* [PAGE EXCERPT]:
- - - -
My oldest brother claims he tried to attend Woodstock, but I don't believe him. In August of 1969 we lived in rural Illinois, and Randy was only twelve. He would never have made it to the junction of Route 6 without being noticed; anyone could have seen that a freckle-faced kid with a buzz cut and a makeshift headband needed an immediate ride home in a pick-up truck.
There is further proof: all the photos taken of him during Woodstock are at the county 4-H fair. He may have failed at hitch-hiking, but he was a blue-ribbon winner at showing his horse, Misty. Dad had bought Misty for all of us to ride, but I was scared of her. It seems silly and unreasonable now, because I love the smell, feel and grandeur of a beautiful horse. But I was very young when we had Misty and was witness to a terrible event.
A family was visiting us, old college friends of our parents, and we children were expected to play with their children. Young David was my age. He was pale and dorky, and I stayed away from him. This made his visit dull, so my father offered him a little ride around the yard on Misty.
- - - -
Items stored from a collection
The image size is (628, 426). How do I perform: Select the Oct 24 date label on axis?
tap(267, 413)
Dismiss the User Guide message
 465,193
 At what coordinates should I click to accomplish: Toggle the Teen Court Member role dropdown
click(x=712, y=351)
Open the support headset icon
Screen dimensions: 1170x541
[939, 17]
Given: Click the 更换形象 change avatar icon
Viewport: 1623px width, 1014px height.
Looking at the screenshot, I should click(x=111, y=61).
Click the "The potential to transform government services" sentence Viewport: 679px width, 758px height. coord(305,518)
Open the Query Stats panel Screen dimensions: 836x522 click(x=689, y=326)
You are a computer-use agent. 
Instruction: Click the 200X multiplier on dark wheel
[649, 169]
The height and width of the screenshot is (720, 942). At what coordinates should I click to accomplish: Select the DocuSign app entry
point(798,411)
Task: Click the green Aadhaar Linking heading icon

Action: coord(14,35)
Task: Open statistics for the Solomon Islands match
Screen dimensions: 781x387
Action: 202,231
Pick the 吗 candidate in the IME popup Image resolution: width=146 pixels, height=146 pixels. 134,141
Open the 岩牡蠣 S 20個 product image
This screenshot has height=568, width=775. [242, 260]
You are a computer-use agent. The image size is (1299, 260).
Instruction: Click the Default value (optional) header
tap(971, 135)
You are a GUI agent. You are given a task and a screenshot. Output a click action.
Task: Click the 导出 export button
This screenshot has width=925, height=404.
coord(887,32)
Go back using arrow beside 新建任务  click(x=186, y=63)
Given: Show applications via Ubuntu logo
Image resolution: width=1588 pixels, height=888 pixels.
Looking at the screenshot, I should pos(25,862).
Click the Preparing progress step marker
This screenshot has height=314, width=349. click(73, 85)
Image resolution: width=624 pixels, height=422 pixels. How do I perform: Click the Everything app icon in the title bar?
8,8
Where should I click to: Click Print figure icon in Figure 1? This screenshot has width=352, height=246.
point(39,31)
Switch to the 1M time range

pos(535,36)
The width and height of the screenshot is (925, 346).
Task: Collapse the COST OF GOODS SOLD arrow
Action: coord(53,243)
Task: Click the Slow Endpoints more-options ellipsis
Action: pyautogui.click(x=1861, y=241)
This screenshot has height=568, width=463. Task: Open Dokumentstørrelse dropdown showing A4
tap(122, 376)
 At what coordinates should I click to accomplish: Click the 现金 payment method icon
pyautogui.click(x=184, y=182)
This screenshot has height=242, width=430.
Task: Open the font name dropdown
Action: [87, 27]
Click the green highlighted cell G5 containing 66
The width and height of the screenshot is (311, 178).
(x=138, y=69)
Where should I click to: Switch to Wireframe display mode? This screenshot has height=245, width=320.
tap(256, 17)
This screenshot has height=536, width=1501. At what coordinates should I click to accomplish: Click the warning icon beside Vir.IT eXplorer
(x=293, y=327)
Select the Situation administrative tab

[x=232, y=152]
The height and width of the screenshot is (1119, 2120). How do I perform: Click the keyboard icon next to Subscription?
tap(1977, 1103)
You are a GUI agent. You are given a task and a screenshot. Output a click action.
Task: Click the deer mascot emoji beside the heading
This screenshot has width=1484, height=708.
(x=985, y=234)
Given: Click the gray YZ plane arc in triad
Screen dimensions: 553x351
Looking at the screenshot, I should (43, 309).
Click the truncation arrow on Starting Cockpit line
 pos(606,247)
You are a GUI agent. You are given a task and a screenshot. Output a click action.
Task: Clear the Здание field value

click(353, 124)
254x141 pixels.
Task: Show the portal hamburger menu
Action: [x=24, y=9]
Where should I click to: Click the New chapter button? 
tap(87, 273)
- - - -
* [TASKS TO CARRY OUT]:
a) Write out the stretch of the Woodstock passage from "My oldest brother" through "a terrible event.".
b) In the Woodstock passage, how old was Randy in August of 1969?

* [RESULTS FOR THE EXERCISE]:
a)
My oldest brother claims he tried to attend Woodstock, but I don't believe him. In August of 1969 we lived in rural Illinois, and Randy was only twelve. He would never have made it to the junction of Route 6 without being noticed; anyone could have seen that a freckle-faced kid with a buzz cut and a makeshift headband needed an immediate ride home in a pick-up truck.
There is further proof: all the photos taken of him during Woodstock are at the county 4-H fair. He may have failed at hitch-hiking, but he was a blue-ribbon winner at showing his horse, Misty. Dad had bought Misty for all of us to ride, but I was scared of her. It seems silly and unreasonable now, because I love the smell, feel and grandeur of a beautiful horse. But I was very young when we had Misty and was witness to a terrible event.

b) He was twelve.